PADDYSPEAKS
Field Notes
Decision Science × Systems

The Equidistance Trap

A 14th-century logic puzzle explains why analysis paralysis never resolves with more data — in careers, relationships, health, or a slide deck. Perfect information doesn't break the tie. Something else has to.

EQUIDISTANT OPTION A · IDENTICAL VALUE OPTION B · IDENTICAL VALUE
The donkey doesn't starve for lack of hay. It starves for lack of a tiebreaker.

Jean Buridan never wrote about a donkey. The 14th-century philosopher was working through Aristotle's question: can a rational will, faced with two options of exactly equal merit, move at all? Later critics sharpened it into the image that stuck — a donkey, equally hungry, at the exact midpoint between two identical bales of hay, starving for lack of a reason to prefer either.

It's the most accurate diagnosis available for a stalled decision. Not "too many options." Not "not enough data." A tie no amount of analysis can break — because the analysis produced it.

Infographic titled Buridan's Donkey: The Modern Paralysis of Too Many Choices, showing a donkey frozen between two haystacks labeled Choice A and Choice B, with panels for Career, Relationships, Health, and College Admission.
You've probably seen a version of this — the meme is right about the shape of the problem. It's just quiet about the mechanism underneath it, which is where this gets interesting.

01The Donkey Never Left

Modern clothes, same shape:

Career

Two offers, ~2% apart on paper.

Offer expired
Relationships

Someone compatible waits while the checklist grows.

Still waiting
Health

Months picking a diet, zero days on one.

No change
Admissions

A year weighing schools; the deposit deadline decided.

Calendar won

Paralysis starts after the analysis, not before. The donkey had perfect information. It produced the tie, not the decision.

02Why More Data Doesn't Help

Herbert Simon called it satisficing: stop once an option clears "good enough." Optimizing is a calculator's job.

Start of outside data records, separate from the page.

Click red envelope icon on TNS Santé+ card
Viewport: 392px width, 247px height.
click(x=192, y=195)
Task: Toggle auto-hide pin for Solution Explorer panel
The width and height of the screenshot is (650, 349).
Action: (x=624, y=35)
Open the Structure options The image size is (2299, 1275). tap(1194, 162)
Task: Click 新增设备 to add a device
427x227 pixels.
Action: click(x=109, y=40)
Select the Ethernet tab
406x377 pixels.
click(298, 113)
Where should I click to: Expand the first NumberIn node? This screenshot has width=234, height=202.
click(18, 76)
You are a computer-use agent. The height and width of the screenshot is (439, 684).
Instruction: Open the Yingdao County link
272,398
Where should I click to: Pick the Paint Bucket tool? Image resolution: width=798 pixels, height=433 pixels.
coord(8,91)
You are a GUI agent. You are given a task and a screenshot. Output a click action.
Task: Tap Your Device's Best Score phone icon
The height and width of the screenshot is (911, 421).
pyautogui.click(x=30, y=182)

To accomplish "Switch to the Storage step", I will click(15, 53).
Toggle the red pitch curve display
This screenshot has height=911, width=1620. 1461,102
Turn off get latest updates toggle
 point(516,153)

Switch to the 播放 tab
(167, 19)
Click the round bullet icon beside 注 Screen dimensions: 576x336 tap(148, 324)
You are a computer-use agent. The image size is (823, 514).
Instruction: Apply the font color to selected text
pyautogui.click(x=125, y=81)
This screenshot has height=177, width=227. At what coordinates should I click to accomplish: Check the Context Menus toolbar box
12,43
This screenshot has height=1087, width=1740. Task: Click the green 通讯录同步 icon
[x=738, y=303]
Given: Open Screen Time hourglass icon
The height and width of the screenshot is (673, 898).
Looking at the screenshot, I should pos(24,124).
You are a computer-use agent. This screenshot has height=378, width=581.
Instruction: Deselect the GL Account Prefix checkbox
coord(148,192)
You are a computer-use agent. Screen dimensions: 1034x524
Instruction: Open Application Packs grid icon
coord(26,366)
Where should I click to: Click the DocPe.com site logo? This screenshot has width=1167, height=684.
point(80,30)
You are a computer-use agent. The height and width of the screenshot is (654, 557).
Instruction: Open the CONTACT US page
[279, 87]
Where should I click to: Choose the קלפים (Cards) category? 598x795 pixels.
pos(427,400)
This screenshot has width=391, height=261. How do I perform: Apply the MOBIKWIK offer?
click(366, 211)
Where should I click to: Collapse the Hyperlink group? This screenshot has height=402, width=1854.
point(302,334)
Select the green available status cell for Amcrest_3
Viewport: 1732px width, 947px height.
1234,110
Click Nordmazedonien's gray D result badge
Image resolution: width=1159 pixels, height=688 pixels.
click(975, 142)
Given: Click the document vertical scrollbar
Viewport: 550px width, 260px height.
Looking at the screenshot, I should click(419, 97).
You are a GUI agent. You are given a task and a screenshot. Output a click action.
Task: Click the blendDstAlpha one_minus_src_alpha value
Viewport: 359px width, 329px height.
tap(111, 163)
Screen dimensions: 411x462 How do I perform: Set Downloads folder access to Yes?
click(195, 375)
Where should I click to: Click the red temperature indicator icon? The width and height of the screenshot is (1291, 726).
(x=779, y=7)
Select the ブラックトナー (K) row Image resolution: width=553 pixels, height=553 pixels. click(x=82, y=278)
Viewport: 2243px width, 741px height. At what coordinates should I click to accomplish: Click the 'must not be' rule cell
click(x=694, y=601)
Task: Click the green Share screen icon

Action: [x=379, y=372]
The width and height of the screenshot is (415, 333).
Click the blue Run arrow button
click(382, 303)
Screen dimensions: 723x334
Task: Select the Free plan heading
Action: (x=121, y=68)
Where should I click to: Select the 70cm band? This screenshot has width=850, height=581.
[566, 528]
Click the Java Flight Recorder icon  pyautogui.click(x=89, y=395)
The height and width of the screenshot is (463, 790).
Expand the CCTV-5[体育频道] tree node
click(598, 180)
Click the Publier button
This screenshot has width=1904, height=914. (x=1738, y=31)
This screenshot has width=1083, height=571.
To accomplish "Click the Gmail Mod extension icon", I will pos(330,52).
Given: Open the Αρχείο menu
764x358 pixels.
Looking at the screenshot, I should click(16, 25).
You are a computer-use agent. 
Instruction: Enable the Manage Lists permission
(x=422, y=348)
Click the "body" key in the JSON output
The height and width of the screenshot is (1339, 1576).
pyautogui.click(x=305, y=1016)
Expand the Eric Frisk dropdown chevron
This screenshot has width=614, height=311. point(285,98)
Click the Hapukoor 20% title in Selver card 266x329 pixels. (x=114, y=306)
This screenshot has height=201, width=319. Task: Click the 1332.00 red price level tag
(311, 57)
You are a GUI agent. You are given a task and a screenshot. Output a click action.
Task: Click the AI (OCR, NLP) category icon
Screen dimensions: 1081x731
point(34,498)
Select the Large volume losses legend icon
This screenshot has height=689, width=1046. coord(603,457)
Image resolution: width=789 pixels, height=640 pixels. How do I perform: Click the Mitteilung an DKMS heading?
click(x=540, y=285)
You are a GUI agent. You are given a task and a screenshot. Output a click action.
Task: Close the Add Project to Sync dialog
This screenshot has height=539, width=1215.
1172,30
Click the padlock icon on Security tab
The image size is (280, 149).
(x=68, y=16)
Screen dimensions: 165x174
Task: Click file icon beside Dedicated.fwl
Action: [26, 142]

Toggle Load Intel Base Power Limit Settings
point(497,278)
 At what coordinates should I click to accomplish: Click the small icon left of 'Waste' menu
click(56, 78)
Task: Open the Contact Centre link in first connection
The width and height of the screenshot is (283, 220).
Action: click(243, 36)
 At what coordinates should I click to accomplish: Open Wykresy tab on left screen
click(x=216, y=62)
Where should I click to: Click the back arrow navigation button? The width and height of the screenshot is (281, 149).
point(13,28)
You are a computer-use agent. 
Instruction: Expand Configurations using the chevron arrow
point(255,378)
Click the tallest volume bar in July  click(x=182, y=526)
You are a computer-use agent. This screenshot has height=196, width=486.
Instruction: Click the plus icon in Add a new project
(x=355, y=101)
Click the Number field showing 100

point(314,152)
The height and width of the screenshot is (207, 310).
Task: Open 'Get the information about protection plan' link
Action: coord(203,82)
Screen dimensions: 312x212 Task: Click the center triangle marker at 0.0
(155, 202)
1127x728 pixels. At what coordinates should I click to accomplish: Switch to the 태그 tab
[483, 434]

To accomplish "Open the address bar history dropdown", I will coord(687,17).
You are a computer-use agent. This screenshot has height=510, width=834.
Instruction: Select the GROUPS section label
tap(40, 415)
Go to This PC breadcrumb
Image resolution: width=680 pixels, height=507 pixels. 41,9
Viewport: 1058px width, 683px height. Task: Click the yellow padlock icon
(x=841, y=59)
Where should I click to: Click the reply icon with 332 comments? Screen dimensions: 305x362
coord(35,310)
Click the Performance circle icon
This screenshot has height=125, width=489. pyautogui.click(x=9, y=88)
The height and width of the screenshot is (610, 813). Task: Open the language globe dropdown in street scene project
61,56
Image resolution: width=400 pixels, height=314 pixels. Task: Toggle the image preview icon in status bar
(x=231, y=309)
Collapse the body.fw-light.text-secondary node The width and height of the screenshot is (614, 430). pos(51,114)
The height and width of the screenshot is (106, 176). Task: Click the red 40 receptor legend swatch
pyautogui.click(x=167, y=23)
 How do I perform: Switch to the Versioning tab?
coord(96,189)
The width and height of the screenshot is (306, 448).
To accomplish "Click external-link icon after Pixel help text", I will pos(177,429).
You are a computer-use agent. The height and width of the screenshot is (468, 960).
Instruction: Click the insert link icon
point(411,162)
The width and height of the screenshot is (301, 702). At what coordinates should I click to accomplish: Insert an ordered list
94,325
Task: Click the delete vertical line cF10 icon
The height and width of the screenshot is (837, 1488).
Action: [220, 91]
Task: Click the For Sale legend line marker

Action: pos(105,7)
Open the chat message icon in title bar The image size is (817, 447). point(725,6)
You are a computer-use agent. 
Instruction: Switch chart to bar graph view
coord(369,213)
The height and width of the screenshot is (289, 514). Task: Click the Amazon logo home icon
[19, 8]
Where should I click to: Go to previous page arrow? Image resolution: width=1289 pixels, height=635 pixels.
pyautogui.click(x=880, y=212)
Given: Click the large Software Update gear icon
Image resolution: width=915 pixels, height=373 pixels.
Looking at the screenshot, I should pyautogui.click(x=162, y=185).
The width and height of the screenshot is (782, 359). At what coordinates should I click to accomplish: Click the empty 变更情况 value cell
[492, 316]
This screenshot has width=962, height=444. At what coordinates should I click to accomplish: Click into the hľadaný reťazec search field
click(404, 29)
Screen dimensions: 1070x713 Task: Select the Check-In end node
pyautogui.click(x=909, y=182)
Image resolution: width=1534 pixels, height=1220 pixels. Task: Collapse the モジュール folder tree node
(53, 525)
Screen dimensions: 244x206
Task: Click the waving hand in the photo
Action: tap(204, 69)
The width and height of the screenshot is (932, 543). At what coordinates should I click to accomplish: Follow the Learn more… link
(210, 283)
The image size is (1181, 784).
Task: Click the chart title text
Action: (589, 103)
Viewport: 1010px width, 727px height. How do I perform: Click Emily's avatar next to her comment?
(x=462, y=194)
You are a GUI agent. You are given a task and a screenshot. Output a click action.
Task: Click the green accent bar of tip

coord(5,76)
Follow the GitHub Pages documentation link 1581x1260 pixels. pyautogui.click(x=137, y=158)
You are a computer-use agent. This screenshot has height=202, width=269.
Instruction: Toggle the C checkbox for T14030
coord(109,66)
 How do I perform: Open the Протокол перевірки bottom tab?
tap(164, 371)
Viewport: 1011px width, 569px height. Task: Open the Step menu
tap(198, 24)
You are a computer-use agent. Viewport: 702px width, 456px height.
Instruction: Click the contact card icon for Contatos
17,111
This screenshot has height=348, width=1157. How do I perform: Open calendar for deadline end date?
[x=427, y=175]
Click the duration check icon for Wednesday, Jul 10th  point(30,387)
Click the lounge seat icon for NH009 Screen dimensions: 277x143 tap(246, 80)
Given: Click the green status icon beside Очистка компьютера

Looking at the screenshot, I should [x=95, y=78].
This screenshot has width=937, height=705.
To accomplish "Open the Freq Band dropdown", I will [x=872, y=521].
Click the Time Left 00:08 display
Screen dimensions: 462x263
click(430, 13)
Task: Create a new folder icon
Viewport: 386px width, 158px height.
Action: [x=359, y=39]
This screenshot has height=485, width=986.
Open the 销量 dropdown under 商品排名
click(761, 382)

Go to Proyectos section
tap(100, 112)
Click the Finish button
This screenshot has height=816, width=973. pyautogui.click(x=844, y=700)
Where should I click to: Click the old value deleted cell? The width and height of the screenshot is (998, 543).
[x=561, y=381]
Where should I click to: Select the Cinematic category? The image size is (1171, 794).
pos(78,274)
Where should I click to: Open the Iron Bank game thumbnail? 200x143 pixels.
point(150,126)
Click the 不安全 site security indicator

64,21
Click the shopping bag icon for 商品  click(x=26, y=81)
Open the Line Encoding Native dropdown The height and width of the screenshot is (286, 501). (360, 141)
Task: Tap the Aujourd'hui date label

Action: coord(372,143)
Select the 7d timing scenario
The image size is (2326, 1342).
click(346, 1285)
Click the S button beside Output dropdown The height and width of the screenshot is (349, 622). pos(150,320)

OPTIMIZE what a calculator does SATISFICE what a person does "GOOD ENOUGH" — WHERE MOST DECISIONS LAND

Some rooms punish satisficing. Enterprise architecture is one — nobody's grilled for a 40-slide comparison, only for skipping it. So the deck grows: cost, latency, ecosystem, hiring, lock-in. More axes doesn't mean more clarity. It means more ties.

COST LATENCY ECOSYSTEM HIRING LOCK-IN gap: noise, not signal
Option A
Option B

Five axes, same tie, priced higher. Schwartz's paradox of choice found the same shape in individual psychology — past a point, more options buy more regret, not better decisions. The absence of a tiebreaker was always the constraint.

03What Frozen Decisions Cost

The spreadsheet feels like progress. It isn't — the price compounds, rarely itemized:

WEEK 1 WEEK 6 PRICE OF STAYING OPEN →
Opportunity Passed

What was on the table stopped being on the table while it was still being weighed.

Decision Fatigue

Every hour re-weighing the same two options draws down the budget the decision itself needs.

Confidence Shrinks

Doubt compounds the longer a choice stays open — each undecided day reads as evidence it's hard.

Life Stands Still

Staying busy re-analyzing isn't moving. The clock keeps running on everything the decision blocks.

04A Problem Older Than Any Answer

The frozen decision-maker isn't modern. Every tradition below reaches the same exit, from a different door:

STOICISM control what's yours BUDDHISM release the craving TAOISM stop forcing it THE GITA act, not the fruit DECISION SCIENCE satisfice, don't optimize ACT WITHOUT A GUARANTEE

Strip the theology: the paralysis was never about which option was better. It needed proof a genuine tie can't supply.

The Reframe

The donkey's real error isn't indecision. It's believing a decision needs a provably superior outcome before it can be made. Remove that requirement, and equidistance stops being a trap — it becomes irrelevant. If both haystacks are genuinely equal, the choice was never won on the merits. It's won on a deadline, a bias toward motion — the walking, not the destination.

05Escape the Trap

This is for the residue: the close calls that survive the spreadsheet, still unresolved.

NEXT DECISION 01 02 03 04 DEADLINE SATISFICE COMMIT ITERATE
01

Set a Deadline

An open date behaves like the donkey's midpoint: stable, going nowhere.

02

Choose Better, Not Perfect

Needing a third axis to separate two options confirms a tie, not a gap.

03

Improve After Choosing

Commitment and iteration make a decision great — not certainty beforehand.

04

Not Deciding Is Also Deciding

Deferral is a choice for the status quo, made by default.

The part worth sitting with

Every path closes eventually — the second offer, the other haystack, stop being available whether or not a choice was made. A good decision today outperforms a perfect one that arrives after the option is gone. The donkey didn't need a better haystack. It needed permission to walk toward one without a guarantee.